======== Data for this task

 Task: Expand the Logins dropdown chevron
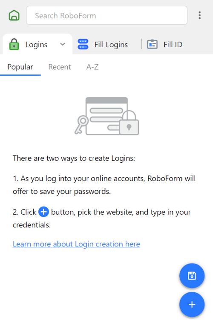click(x=63, y=44)
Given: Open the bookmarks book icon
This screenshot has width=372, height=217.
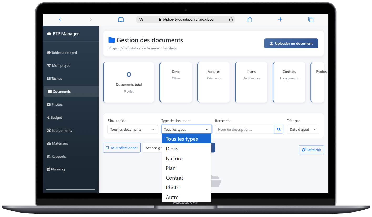Looking at the screenshot, I should point(121,19).
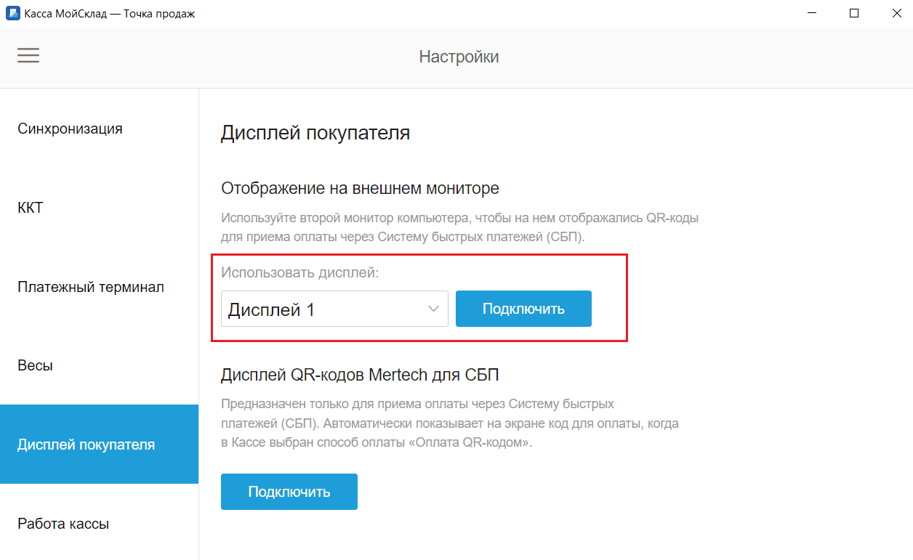Click the dropdown chevron next to Дисплей 1

click(x=434, y=308)
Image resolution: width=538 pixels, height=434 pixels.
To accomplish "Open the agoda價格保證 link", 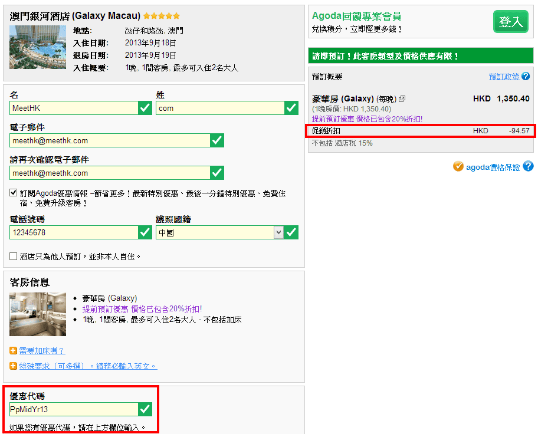I will coord(493,167).
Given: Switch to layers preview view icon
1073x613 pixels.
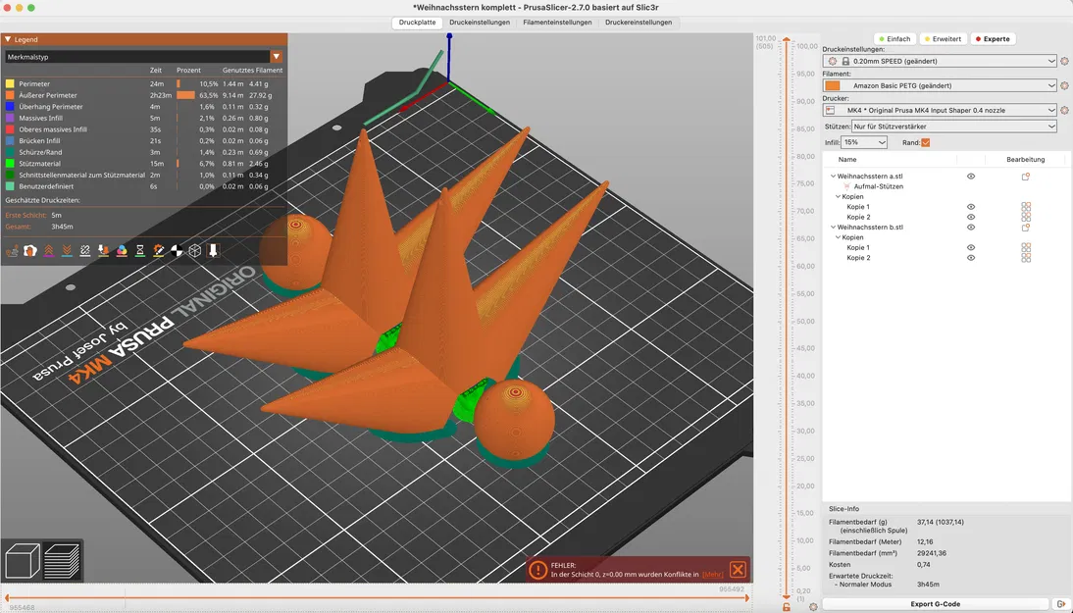Looking at the screenshot, I should pos(62,561).
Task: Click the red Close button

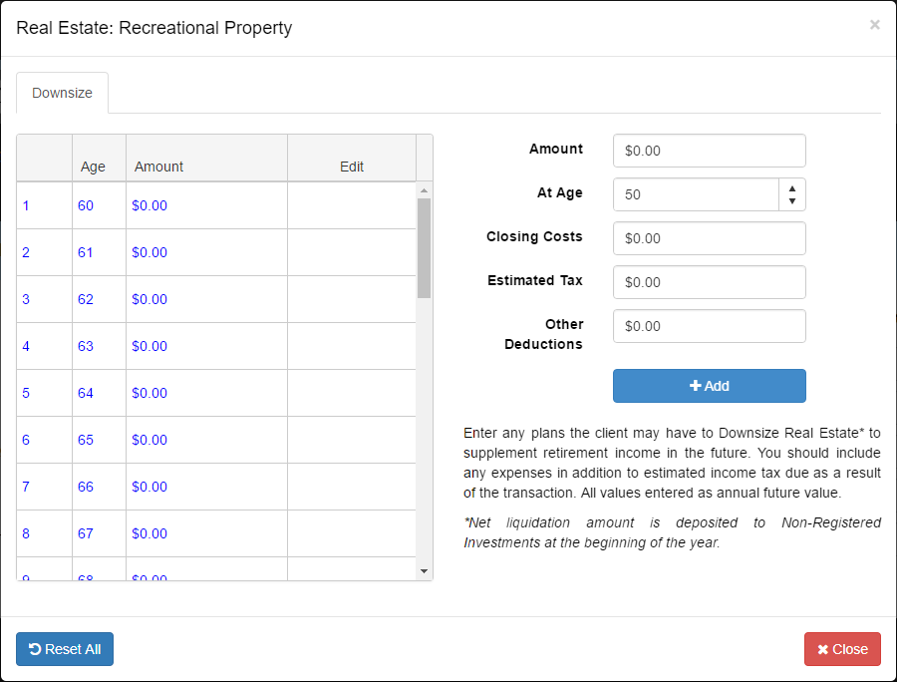Action: [842, 649]
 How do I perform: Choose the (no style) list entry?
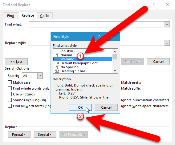(83, 51)
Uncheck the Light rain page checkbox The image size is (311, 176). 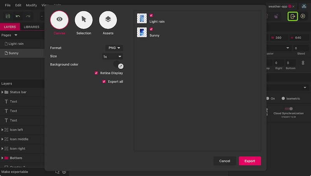(x=151, y=16)
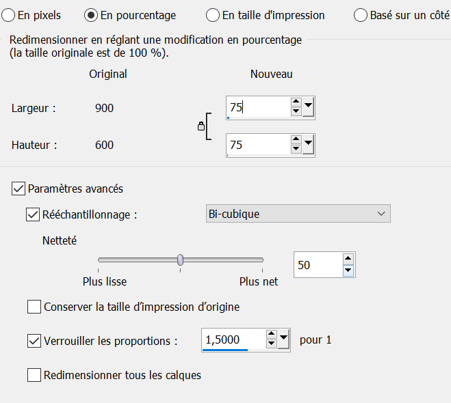Viewport: 451px width, 403px height.
Task: Decrease the Netteté value with down arrow
Action: (348, 270)
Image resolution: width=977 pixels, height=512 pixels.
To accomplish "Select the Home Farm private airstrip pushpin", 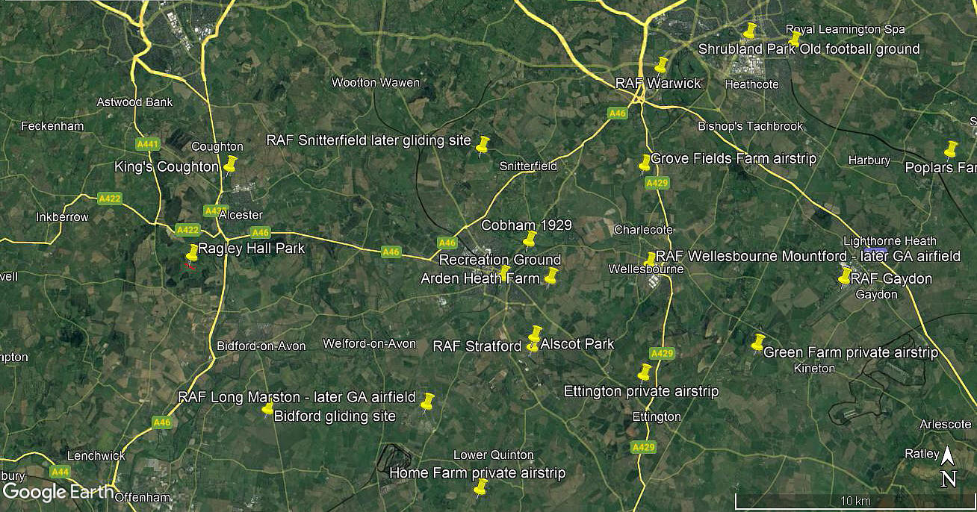I will (481, 488).
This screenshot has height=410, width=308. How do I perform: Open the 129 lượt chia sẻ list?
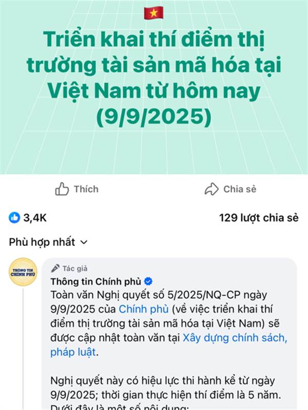(x=259, y=218)
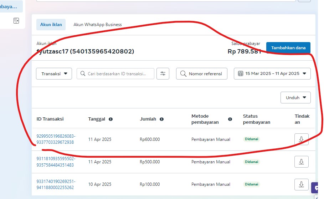Click the Nomor referensi search button
The width and height of the screenshot is (324, 199).
[201, 73]
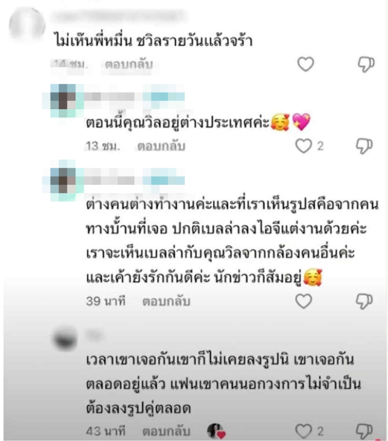Dislike the 43 นาที comment

[364, 431]
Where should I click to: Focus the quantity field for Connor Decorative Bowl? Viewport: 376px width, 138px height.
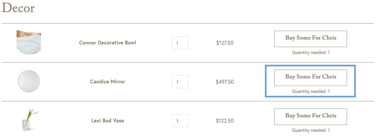(x=180, y=43)
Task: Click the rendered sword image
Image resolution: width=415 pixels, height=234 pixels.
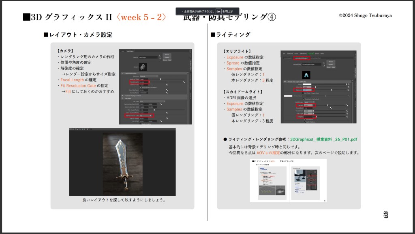Action: (122, 163)
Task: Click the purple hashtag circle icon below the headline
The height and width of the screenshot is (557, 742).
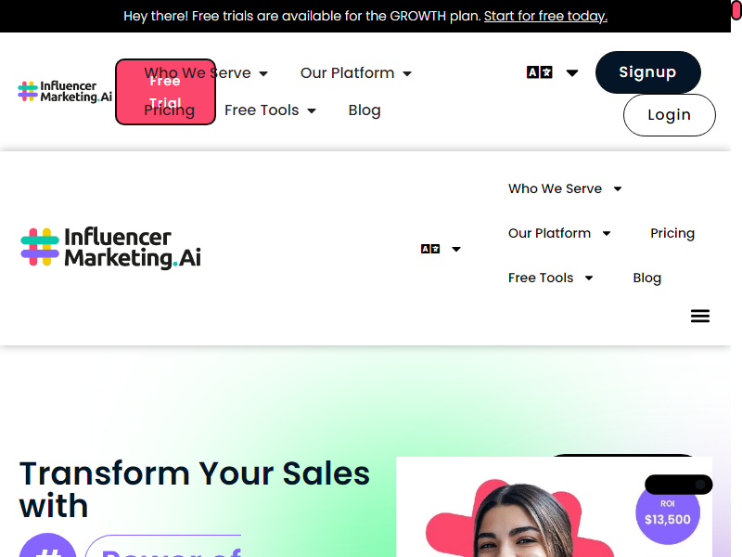Action: coord(48,546)
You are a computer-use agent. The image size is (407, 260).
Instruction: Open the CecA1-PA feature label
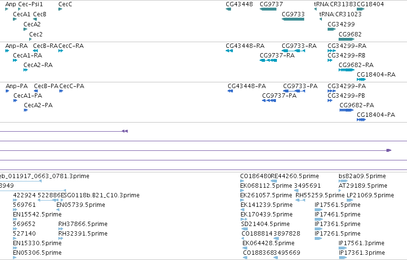click(28, 95)
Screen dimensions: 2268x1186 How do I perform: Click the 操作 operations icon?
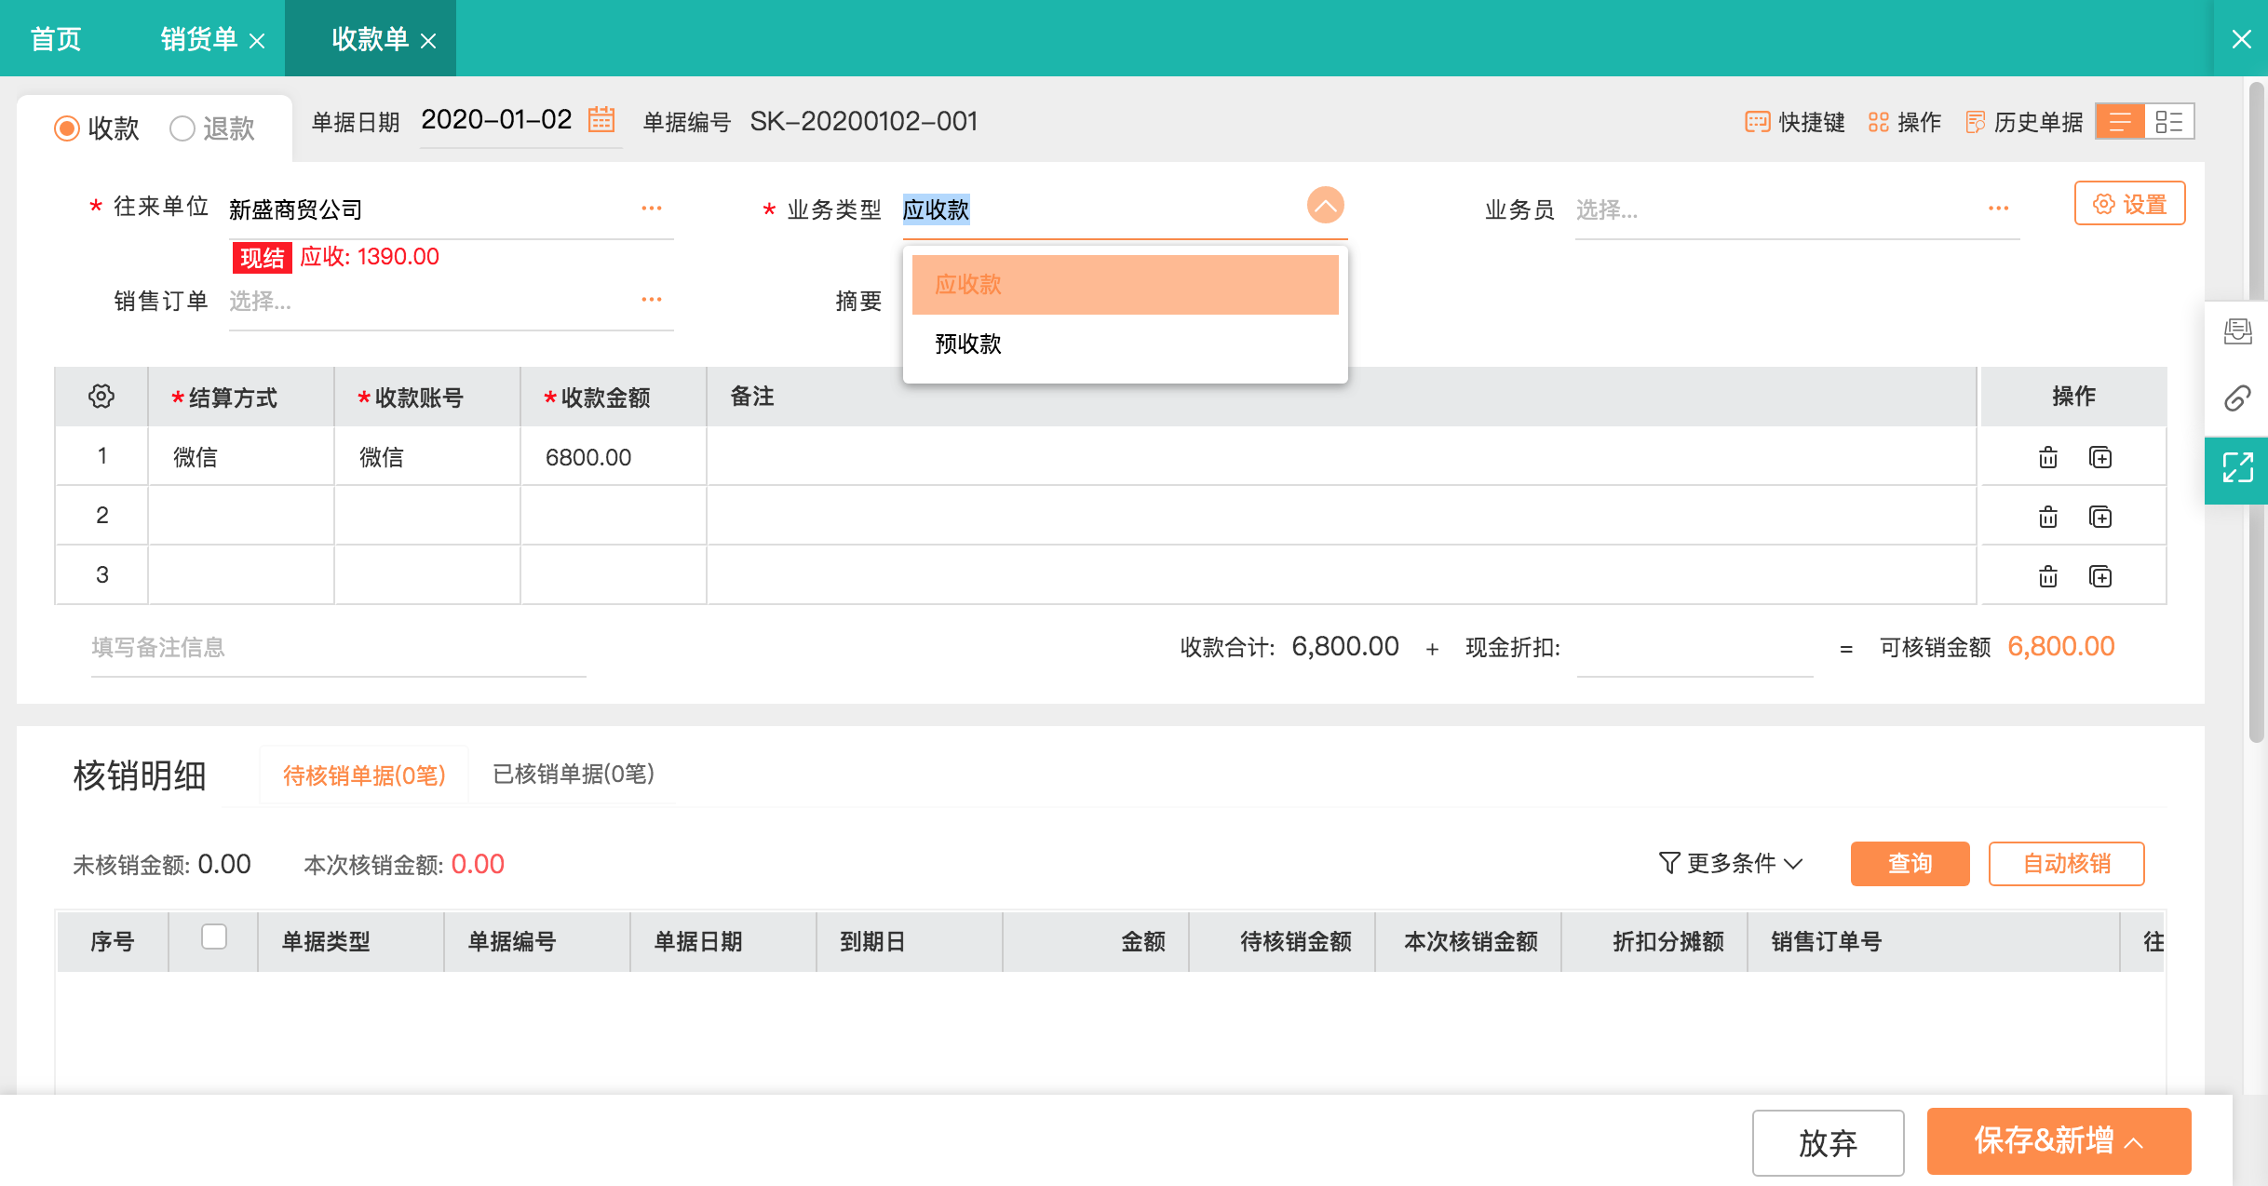coord(1880,125)

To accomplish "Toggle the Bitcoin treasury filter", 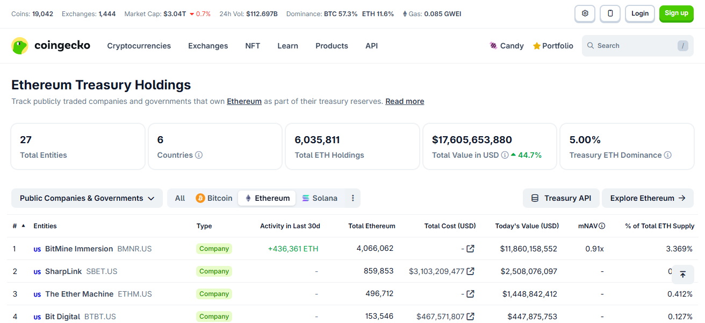I will 214,198.
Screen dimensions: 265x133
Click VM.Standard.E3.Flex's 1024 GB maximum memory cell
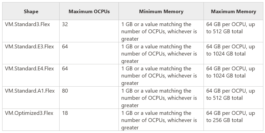pos(230,50)
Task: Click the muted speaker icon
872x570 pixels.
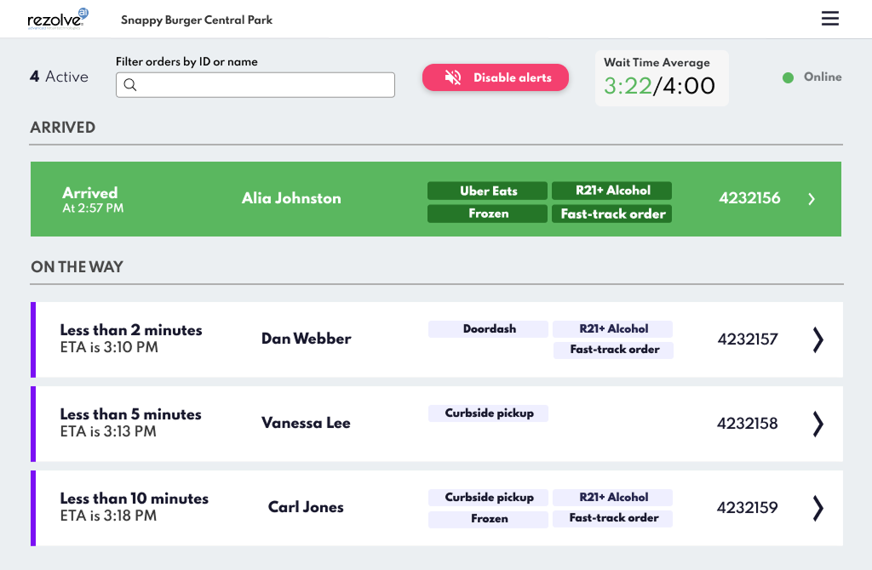Action: click(x=453, y=77)
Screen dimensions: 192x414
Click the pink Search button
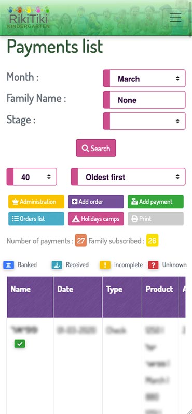click(x=96, y=148)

================

§ **Exercise goal**
Word for word, set down the lines from the line with "Click VM.Standard.E3.Flex's 1024" through the last line of the entries, and nothing else; the pictures stay out.

§ **Response**
Click VM.Standard.E3.Flex's 1024 GB maximum memory cell
pos(230,50)
Task: Click the muted speaker icon
872x570 pixels.
Action: click(x=453, y=77)
Screen dimensions: 192x414
Click the pink Search button
click(x=96, y=148)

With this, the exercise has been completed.